Personal information
- Full name: Lennon Eduardo Carvalho Celestino
- Date of birth: October 2, 1991 (age 33)
- Place of birth: Franca, São Paulo, Brazil
- Height: 6 ft 0 in (1.83 m)
- Position(s): Midfielder

Youth career
- Desportivo Brasil

Senior career*
- Years: Team / Apps / (Gls)
- 2009: Desportivo Brasil
- 2010: → Miami FC (loan) / 8 / (0)
- 2011: → Fort Lauderdale Strikers (loan) / 6 / (0)
- 2012–2015: União Barbarense / 16 / (0)
- 2015–2016: Real Monarchs / 22 / (0)

= Lennon (Brazilian footballer) =

Brazilian footballer

Lennon Eduardo Carvalho Celestino, commonly known as Lennon (born October 2, 1991 in city: Franca state: São Paulo) is a Brazilian footballer.

==Career==
Lennon was part of the youth squad at Desportivo Brasil, before signing for the team's American sister club Miami FC (which is also owned by Traffic Sports) in 2010.

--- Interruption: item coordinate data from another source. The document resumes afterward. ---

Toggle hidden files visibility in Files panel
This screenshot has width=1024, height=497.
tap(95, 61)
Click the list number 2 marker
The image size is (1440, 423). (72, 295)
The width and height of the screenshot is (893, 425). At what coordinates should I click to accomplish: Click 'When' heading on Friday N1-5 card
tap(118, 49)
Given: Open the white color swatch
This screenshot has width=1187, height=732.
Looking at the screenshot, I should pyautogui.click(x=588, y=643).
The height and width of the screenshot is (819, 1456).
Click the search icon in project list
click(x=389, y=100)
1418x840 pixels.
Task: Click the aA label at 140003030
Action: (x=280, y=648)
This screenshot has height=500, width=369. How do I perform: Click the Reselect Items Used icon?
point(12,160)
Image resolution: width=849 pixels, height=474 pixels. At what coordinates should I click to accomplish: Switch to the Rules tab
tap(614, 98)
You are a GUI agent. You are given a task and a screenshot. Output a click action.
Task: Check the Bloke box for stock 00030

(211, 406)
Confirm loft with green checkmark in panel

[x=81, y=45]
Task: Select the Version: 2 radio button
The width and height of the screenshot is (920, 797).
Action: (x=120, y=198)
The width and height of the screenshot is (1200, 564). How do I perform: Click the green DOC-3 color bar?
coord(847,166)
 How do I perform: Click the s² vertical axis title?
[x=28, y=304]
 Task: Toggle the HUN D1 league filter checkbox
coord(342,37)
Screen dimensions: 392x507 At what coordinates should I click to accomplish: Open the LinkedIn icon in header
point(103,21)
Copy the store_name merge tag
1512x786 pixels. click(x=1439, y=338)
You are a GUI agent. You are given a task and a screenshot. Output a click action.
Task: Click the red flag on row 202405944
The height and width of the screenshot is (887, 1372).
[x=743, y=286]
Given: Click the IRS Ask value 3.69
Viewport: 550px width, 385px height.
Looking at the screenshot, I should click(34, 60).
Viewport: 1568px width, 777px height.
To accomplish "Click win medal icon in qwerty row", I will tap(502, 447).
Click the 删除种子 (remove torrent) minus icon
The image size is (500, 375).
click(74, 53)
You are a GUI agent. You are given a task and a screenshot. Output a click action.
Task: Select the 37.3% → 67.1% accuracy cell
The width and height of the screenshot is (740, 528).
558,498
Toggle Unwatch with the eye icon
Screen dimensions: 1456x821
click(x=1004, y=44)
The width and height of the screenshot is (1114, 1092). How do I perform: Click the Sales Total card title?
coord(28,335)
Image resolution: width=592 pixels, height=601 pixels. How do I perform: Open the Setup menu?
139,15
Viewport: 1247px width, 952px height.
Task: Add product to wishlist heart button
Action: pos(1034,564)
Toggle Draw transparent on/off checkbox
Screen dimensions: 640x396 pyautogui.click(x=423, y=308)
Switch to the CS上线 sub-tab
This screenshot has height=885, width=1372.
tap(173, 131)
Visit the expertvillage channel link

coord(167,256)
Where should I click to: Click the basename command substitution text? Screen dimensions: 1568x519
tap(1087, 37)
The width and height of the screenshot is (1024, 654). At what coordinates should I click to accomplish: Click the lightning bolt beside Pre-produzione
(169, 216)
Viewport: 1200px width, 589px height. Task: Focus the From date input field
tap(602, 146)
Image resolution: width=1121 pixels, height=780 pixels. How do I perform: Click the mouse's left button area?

Lennon made his professional debut on August 7, 2010 in a 1–1 tie with the Puerto Rico Islanders. He re-signed with the club, now renamed Fort Lauderdale Strikers and playing in the North American Soccer League, on February 8, 2011. Lennon left the club and returned to Brazil on July 20, 2011.